We will sidestep the issue hopefully this year by switching to json.
msg210399 - (view) Author: R. David Murray (r.david.murray) * (Python committer) Date: 2014-02-06 15:09
The long term goal is to make it not-awkward to do the kind of thing you are doing, Daniel.  The change I made was premature in hindsight, I need to comprehensively address "parsing unicode" sort-of-works now, but only by accident.

That said, it is the policy stuff that will really give you the flexibility to manipulate "rfc822-inspired" data, and that doesn't really help you since you need to remain backward compatible with older pythons.
msg210401 - (view) Author: Daniel Holth (dholth) * Date: 2014-02-06 15:17
We do this.

I appreciate the long-term goal. The policy system is really neat.

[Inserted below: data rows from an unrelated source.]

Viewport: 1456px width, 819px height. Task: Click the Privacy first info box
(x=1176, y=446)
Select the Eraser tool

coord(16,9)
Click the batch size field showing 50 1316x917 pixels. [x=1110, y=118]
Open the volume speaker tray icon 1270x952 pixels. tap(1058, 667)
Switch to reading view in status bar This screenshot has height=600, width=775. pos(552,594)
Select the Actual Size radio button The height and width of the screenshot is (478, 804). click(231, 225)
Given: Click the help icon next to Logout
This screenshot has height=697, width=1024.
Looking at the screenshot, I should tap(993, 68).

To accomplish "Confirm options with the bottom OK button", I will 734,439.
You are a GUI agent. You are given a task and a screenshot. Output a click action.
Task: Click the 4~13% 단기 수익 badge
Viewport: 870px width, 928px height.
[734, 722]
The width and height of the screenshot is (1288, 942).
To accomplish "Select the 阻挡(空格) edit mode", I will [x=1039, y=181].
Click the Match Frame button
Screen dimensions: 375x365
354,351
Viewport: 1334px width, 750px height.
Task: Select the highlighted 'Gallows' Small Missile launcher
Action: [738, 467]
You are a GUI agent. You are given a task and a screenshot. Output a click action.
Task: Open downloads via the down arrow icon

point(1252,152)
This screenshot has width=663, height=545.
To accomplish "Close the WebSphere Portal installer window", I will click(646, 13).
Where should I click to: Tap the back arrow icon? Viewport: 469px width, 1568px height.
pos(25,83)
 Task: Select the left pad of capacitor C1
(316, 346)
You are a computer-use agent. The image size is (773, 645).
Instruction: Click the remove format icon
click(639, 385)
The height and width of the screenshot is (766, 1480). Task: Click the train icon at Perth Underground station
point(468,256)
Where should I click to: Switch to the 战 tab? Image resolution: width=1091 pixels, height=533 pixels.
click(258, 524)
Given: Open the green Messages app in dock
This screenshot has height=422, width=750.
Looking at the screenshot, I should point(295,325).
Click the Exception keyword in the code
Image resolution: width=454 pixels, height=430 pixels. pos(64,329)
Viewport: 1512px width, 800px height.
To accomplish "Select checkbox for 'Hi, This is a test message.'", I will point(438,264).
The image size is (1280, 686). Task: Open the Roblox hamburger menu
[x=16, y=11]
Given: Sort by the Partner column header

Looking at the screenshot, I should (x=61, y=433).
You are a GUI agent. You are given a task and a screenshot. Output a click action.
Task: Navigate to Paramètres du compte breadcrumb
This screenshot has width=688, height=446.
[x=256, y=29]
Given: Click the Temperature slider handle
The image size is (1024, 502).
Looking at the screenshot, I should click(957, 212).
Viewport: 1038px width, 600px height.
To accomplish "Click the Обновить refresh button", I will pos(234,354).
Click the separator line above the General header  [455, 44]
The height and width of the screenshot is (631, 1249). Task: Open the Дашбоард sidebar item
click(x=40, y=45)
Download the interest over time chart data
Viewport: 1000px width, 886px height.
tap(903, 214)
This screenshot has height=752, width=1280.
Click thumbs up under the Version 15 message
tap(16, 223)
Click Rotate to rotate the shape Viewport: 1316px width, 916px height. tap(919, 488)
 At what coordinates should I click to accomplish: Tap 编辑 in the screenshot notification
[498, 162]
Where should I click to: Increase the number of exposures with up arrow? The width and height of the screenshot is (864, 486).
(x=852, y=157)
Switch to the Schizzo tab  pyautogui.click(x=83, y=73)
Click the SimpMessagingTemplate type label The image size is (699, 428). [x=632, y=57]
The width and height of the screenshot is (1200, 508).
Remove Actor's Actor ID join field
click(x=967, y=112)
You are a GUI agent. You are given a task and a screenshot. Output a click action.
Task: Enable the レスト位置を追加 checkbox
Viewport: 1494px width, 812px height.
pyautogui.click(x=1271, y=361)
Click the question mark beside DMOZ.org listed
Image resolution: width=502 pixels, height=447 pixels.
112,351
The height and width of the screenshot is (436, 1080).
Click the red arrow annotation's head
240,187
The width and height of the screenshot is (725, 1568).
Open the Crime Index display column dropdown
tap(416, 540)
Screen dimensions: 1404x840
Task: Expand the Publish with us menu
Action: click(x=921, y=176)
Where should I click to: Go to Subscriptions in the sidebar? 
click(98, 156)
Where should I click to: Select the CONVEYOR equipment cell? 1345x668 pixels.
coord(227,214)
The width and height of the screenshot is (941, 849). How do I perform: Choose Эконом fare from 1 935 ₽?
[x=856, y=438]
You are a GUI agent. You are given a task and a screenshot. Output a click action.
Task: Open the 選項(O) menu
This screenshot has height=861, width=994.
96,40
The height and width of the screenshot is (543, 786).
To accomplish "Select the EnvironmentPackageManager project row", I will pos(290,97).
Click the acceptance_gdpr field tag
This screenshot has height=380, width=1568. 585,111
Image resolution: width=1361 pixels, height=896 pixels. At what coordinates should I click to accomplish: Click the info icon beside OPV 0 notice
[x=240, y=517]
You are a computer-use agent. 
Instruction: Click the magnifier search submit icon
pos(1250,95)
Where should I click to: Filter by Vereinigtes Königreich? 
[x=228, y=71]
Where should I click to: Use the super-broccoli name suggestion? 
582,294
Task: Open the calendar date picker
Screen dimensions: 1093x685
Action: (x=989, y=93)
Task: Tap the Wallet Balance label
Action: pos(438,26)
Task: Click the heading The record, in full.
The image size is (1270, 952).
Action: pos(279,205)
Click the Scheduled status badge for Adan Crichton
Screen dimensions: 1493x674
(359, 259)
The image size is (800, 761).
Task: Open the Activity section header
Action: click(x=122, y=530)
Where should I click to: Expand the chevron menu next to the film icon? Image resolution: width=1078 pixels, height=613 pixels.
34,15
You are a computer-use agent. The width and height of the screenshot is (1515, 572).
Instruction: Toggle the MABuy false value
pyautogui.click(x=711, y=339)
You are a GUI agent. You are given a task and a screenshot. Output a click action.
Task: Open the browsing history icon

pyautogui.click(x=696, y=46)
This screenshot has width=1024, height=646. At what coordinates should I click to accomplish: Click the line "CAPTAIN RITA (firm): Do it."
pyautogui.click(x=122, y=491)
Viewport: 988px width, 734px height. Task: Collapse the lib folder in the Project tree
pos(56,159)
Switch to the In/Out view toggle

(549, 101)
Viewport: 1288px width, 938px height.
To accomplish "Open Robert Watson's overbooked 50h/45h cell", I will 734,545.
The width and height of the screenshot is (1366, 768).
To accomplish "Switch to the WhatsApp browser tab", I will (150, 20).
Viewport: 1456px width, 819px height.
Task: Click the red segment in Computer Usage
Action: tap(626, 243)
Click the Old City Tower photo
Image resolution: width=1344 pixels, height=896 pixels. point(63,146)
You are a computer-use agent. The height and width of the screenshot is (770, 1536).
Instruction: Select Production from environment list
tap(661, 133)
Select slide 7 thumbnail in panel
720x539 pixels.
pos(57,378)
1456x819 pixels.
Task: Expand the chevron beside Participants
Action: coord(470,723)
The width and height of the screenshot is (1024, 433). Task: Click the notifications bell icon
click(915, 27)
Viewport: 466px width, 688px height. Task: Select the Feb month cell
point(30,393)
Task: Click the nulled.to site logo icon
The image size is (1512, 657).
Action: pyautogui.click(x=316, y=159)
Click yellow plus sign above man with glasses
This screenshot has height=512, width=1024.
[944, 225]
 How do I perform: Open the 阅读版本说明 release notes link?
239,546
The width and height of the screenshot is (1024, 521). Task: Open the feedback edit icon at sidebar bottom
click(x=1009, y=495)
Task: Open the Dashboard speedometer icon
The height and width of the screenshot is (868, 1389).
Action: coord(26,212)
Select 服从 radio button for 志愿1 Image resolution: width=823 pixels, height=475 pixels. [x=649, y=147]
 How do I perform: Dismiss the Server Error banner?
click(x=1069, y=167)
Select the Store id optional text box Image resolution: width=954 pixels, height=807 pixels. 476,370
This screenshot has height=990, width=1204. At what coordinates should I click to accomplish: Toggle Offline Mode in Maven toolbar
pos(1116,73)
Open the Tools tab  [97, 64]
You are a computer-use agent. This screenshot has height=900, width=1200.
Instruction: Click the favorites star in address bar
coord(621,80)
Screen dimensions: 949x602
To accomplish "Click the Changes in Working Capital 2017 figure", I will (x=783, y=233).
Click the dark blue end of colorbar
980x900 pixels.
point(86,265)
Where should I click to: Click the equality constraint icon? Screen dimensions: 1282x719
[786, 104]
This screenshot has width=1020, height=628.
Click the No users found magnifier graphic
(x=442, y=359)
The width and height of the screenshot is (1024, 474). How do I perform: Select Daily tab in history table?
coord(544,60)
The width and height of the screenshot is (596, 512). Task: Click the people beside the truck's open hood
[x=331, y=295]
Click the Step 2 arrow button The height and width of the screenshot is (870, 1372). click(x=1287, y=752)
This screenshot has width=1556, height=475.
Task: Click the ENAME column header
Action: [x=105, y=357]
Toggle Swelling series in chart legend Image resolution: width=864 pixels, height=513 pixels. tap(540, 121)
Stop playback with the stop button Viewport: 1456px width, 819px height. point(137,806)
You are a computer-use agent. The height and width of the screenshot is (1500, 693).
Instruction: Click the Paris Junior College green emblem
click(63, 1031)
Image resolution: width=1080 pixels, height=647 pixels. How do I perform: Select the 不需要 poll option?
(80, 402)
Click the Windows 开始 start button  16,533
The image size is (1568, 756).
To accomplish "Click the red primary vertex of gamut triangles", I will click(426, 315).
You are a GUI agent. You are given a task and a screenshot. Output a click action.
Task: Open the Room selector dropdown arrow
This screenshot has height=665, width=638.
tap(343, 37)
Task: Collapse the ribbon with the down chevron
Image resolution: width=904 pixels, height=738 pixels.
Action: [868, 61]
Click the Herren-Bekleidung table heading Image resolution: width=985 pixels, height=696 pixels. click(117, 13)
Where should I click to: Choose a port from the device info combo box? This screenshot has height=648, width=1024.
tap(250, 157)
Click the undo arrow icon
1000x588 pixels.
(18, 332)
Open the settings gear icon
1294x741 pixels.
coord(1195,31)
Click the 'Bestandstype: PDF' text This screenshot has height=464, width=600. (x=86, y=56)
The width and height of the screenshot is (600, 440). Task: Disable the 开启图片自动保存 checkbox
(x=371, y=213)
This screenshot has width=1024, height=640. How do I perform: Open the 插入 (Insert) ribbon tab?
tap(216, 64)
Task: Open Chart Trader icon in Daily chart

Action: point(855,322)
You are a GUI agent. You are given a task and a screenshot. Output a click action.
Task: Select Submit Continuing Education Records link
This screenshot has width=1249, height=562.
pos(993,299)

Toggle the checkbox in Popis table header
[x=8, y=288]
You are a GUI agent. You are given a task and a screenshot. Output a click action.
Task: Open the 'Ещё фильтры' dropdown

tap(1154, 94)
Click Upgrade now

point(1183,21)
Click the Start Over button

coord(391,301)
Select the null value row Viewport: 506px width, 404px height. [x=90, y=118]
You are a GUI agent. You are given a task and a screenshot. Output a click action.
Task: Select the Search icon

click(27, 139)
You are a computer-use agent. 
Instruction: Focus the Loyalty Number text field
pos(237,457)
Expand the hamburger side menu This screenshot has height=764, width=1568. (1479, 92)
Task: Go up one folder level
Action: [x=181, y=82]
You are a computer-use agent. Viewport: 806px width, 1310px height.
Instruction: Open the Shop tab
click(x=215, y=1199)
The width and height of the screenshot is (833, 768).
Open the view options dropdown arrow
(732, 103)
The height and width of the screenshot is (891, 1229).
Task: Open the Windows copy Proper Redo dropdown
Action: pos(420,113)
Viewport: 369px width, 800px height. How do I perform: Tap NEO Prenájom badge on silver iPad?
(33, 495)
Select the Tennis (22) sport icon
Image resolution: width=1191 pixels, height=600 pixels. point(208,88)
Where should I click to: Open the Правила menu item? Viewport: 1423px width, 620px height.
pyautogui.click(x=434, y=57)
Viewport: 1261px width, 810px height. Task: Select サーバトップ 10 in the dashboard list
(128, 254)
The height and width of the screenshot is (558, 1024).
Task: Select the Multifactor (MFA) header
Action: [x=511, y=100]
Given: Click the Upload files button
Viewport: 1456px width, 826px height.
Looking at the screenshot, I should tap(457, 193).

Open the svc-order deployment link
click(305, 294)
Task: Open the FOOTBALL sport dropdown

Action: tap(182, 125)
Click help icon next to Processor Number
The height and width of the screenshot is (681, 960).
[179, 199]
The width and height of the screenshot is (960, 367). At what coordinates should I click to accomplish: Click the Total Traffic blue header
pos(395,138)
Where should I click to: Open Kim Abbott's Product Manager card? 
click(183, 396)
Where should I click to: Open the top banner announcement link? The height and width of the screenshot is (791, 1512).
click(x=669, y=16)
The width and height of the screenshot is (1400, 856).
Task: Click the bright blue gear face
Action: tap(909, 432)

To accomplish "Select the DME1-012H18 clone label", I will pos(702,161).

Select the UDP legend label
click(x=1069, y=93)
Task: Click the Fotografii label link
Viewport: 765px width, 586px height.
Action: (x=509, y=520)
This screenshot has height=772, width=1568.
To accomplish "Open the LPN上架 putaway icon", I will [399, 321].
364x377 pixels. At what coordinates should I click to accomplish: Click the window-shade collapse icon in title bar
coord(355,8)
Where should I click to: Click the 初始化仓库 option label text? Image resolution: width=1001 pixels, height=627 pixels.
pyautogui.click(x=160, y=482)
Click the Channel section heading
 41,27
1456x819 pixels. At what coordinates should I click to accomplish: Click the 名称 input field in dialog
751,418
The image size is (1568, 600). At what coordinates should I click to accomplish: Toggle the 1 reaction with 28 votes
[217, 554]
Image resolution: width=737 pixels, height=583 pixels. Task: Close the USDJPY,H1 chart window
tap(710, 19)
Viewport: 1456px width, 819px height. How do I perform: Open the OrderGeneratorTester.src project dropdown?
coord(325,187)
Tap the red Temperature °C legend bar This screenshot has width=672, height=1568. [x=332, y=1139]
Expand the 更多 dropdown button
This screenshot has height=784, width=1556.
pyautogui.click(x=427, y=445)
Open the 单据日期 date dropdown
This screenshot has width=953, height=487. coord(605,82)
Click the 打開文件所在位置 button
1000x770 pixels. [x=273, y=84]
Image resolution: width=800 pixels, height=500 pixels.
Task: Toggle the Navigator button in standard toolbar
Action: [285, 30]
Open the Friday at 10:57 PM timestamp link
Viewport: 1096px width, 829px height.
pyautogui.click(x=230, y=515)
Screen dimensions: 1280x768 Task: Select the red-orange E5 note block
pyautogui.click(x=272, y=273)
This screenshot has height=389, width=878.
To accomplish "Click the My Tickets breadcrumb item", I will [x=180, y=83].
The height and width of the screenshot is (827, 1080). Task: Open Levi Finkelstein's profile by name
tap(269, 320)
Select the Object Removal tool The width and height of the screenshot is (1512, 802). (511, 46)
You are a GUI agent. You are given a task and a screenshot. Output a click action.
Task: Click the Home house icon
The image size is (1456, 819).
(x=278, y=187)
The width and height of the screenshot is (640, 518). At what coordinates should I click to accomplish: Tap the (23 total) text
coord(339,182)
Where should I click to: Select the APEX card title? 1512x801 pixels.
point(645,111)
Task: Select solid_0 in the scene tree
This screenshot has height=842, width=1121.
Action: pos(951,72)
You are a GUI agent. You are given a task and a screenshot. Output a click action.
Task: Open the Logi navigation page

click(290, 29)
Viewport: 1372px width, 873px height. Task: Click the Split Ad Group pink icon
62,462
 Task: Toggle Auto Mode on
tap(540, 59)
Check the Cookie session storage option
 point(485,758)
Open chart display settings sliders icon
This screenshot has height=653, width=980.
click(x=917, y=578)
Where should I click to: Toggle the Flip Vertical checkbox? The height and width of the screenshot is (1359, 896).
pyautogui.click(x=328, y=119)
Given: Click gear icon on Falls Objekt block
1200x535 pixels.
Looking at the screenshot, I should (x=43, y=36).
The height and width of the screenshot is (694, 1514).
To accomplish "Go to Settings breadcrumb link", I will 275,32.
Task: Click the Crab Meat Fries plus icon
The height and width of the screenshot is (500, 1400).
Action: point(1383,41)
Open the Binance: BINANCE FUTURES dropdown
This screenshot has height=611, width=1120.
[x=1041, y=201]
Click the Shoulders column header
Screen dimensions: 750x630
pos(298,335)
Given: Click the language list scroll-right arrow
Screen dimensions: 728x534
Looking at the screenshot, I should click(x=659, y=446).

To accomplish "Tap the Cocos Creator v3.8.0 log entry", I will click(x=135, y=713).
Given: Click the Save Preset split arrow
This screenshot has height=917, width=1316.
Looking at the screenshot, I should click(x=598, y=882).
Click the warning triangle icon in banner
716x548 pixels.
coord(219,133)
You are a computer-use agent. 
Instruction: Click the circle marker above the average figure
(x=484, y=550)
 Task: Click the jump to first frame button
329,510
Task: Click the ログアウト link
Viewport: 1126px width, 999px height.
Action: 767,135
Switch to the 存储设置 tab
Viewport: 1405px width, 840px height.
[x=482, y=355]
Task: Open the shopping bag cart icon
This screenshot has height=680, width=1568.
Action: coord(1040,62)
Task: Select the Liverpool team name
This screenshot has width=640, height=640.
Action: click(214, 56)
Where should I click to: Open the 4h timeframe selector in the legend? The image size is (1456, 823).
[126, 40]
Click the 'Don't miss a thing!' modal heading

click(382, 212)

We are going to json largely because the next version of the metadata is more nested. The decision had nothing to do with the email module itself.
msg210506 - (view) Author: Roundup Robot (python-dev) (Python triager) Date: 2014-02-07 18:06
New changeset f942f1eddfea by R David Murray in branch 'default':
#20531: Revert e20f98a8ed71, the 3.4 version of the #19063 fix.

New changeset ef8aaace85ca by R David Murray in branch 'default':
#20531: Apply the 3.3 version of the #19063 fix.
msg210507 - (view) Author: R. David Murray (r.david.murray) * (Python committer) Date: 2014-02-07 18:09
OK, backward compatibility is restored.  Hopefully I can fix the underlying problem right in 3.5 as part of issue 8489.
msg210508 - (view) Author: Jason R. Coombs (jaraco) * (Python committer) Date: 2014-02-07 18:14
Thanks David. I've confirmed the fix works (copying 'email' package over Python 3.4.0b3).